[Data items]
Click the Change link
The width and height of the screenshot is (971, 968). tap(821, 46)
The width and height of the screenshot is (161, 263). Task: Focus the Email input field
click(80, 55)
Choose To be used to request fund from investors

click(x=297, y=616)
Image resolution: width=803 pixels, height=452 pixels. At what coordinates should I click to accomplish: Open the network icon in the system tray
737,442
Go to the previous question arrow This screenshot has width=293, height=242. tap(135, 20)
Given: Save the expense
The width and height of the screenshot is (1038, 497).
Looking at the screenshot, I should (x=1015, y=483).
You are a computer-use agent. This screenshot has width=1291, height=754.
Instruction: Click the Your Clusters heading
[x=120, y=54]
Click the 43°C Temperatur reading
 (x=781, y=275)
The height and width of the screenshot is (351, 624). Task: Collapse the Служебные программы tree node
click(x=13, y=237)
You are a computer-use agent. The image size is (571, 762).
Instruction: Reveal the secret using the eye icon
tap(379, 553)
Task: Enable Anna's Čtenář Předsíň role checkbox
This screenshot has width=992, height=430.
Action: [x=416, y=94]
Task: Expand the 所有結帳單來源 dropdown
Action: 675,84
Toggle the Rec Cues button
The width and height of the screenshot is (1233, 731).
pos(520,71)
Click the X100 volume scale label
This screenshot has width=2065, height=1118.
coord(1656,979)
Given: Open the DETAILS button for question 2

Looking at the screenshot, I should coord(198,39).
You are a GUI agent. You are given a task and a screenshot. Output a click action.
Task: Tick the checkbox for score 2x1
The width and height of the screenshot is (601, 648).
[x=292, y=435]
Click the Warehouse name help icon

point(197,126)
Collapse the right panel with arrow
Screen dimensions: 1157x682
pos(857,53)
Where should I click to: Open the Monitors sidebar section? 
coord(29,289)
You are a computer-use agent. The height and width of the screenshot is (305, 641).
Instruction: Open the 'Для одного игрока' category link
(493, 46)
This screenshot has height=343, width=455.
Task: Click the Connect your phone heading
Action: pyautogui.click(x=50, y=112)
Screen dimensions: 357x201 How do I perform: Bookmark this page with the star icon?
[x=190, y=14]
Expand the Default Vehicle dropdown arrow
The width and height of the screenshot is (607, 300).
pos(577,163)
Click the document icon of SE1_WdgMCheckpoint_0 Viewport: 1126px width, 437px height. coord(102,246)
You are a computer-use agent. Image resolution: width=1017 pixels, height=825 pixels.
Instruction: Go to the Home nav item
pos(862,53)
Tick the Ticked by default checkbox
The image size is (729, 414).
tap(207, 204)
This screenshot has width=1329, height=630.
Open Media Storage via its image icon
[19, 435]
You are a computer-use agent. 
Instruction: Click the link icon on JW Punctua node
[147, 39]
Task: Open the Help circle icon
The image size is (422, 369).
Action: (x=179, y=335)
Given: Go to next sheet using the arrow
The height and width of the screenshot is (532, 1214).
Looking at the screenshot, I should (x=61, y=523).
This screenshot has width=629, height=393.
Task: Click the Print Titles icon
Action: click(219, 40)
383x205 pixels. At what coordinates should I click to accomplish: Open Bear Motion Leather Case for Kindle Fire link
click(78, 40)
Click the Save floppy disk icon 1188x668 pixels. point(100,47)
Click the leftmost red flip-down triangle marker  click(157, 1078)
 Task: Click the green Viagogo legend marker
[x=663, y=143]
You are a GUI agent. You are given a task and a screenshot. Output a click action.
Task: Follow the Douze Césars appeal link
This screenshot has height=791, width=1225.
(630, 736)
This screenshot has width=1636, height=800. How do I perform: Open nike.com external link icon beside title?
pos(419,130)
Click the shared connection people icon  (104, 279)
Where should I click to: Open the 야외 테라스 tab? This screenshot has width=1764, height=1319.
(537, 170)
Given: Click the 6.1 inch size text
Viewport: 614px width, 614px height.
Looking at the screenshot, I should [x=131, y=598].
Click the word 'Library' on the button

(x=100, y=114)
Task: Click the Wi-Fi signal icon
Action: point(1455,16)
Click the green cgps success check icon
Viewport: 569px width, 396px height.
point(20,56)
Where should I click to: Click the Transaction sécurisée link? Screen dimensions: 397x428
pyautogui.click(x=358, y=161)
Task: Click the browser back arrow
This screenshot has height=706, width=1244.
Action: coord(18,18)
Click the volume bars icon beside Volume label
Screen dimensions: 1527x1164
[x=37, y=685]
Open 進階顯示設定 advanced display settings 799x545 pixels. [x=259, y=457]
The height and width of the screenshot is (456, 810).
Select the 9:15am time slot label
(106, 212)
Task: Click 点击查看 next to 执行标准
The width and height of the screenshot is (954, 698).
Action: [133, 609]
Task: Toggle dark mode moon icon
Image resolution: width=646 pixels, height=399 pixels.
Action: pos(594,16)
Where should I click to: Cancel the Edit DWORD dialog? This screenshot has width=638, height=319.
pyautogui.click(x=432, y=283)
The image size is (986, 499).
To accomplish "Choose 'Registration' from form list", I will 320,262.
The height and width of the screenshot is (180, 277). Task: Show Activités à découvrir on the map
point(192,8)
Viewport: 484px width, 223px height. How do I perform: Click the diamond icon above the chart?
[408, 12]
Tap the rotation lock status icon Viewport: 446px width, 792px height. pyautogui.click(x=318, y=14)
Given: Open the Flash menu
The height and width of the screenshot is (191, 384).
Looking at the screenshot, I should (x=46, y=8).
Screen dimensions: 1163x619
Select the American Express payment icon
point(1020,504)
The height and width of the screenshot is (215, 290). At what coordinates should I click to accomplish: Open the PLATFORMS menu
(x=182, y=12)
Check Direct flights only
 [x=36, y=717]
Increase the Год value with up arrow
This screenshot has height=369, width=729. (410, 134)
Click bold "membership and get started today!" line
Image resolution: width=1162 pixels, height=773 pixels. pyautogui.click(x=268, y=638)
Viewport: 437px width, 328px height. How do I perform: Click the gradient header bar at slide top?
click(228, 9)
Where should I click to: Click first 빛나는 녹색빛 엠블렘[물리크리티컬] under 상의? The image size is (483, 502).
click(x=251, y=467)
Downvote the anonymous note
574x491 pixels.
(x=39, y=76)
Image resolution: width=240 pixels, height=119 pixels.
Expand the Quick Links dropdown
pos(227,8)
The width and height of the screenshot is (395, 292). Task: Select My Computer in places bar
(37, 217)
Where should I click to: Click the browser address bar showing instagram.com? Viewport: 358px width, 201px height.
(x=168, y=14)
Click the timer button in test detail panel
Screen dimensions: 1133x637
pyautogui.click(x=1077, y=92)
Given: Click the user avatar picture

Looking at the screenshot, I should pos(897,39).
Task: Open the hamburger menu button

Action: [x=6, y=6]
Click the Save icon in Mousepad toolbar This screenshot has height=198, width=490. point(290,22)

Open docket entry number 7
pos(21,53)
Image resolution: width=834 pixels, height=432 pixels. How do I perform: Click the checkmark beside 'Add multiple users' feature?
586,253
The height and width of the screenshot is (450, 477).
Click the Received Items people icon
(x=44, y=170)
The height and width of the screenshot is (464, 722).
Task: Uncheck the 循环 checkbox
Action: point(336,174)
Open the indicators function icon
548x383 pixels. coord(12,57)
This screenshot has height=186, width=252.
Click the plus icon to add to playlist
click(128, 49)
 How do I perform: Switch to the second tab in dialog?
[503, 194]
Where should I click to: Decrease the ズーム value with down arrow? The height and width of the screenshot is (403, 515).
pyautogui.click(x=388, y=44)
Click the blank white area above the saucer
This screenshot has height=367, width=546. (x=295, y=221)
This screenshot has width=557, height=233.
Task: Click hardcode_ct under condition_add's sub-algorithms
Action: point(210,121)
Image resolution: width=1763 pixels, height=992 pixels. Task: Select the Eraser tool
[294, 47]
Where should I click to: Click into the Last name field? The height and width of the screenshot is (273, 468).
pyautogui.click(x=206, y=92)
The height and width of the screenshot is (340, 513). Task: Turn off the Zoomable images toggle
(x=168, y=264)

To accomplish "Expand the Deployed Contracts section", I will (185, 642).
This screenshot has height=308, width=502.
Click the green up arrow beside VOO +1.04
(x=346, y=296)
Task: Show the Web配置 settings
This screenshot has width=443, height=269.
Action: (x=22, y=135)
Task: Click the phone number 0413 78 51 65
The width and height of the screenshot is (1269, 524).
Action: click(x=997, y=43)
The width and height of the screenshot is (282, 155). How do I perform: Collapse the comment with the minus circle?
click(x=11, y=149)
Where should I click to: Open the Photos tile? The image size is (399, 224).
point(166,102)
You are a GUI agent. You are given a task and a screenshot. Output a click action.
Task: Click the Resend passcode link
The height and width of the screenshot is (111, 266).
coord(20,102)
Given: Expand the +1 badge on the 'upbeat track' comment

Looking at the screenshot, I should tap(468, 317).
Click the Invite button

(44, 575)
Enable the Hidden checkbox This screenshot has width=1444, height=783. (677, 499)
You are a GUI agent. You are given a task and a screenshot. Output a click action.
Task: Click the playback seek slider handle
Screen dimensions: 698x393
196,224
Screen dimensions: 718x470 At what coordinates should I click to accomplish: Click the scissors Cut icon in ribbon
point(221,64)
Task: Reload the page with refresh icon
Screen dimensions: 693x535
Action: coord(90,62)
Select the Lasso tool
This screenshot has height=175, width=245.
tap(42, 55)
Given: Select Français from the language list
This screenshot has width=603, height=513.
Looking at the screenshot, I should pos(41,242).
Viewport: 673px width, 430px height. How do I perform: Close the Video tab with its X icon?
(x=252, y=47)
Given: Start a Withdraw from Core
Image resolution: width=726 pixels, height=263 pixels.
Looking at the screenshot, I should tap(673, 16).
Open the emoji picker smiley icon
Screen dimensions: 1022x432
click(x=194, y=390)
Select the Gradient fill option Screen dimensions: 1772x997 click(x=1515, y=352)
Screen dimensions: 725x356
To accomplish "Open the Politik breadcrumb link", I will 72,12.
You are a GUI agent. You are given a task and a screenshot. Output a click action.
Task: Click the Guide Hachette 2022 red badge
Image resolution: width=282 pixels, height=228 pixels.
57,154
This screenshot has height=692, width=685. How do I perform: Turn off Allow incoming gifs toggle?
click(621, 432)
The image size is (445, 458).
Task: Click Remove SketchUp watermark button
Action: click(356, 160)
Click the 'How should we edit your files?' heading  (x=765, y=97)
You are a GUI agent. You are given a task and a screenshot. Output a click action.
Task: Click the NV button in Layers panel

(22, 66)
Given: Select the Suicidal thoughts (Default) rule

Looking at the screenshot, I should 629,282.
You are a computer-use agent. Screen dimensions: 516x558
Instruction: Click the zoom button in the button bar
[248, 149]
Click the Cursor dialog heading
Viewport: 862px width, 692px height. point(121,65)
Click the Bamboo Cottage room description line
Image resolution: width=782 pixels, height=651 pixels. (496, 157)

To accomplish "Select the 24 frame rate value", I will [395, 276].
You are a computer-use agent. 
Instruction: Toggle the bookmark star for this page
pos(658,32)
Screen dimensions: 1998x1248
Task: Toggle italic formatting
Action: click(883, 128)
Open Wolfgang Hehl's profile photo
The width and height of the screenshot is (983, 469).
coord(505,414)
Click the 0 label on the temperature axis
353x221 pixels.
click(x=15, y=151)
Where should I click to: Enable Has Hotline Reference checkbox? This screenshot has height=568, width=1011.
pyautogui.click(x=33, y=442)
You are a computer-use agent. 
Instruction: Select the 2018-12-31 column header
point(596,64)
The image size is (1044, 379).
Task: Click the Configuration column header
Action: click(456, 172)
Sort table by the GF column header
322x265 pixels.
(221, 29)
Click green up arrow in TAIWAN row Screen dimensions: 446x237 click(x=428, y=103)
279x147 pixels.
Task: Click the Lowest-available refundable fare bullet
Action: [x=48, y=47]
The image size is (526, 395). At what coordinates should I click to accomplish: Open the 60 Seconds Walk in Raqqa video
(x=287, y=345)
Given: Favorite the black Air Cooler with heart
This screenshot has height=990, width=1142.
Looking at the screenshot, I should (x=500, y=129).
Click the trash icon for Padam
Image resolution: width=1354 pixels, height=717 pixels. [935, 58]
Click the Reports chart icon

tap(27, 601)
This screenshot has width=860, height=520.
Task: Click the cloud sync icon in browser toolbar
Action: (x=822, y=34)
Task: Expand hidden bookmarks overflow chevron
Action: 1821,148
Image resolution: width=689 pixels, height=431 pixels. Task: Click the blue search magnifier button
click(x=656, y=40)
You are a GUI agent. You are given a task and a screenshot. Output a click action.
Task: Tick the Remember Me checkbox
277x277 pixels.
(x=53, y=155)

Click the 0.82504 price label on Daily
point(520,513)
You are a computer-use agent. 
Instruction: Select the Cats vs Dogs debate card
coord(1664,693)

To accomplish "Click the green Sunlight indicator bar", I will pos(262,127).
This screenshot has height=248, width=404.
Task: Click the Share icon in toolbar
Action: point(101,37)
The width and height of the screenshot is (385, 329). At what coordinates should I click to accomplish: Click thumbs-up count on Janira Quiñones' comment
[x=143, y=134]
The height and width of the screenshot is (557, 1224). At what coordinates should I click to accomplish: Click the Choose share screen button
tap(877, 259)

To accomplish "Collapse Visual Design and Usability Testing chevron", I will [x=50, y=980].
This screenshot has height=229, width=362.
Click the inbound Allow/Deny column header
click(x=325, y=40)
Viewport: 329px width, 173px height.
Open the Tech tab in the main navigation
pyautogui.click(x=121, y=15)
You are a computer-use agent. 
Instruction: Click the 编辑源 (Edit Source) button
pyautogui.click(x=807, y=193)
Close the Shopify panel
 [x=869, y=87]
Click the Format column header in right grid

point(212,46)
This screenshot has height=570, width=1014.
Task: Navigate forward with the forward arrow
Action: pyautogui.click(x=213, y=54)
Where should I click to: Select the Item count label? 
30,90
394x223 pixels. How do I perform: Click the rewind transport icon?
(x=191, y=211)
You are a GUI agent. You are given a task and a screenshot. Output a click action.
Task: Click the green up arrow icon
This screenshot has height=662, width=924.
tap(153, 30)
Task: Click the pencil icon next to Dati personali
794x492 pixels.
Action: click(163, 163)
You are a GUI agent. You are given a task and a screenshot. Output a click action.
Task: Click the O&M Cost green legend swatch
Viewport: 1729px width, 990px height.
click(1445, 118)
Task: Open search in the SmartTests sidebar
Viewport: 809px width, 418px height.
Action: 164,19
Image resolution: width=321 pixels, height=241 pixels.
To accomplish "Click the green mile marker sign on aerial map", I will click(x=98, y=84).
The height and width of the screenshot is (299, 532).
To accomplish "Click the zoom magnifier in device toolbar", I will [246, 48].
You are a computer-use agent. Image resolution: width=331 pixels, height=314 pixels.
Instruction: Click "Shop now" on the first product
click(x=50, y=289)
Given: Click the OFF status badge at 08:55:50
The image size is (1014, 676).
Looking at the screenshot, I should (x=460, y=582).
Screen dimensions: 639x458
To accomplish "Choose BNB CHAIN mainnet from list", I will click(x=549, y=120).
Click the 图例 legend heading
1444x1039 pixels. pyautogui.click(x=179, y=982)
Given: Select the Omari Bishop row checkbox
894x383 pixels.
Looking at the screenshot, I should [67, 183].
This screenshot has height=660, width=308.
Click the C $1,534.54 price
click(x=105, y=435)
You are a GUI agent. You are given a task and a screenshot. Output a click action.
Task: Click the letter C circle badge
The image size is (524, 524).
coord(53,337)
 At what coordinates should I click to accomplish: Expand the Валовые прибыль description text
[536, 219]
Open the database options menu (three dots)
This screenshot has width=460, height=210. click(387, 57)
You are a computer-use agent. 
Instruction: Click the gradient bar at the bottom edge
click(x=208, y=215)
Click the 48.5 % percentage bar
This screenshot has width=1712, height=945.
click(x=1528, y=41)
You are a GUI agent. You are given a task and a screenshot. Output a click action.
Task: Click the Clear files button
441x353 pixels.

## Exercise brief
Give back the data items word for word, from the first line through the line containing "tap(379, 553)", with both ends included.

## Solution for this task
Click the Change link
The width and height of the screenshot is (971, 968). tap(821, 46)
The width and height of the screenshot is (161, 263). Task: Focus the Email input field
click(80, 55)
Choose To be used to request fund from investors

click(x=297, y=616)
Image resolution: width=803 pixels, height=452 pixels. At what coordinates should I click to accomplish: Open the network icon in the system tray
737,442
Go to the previous question arrow This screenshot has width=293, height=242. tap(135, 20)
Given: Save the expense
The width and height of the screenshot is (1038, 497).
Looking at the screenshot, I should (x=1015, y=483).
You are a computer-use agent. This screenshot has width=1291, height=754.
Instruction: Click the Your Clusters heading
[x=120, y=54]
Click the 43°C Temperatur reading
 (x=781, y=275)
The height and width of the screenshot is (351, 624). Task: Collapse the Служебные программы tree node
click(x=13, y=237)
You are a computer-use agent. The image size is (571, 762).
Instruction: Reveal the secret using the eye icon
tap(379, 553)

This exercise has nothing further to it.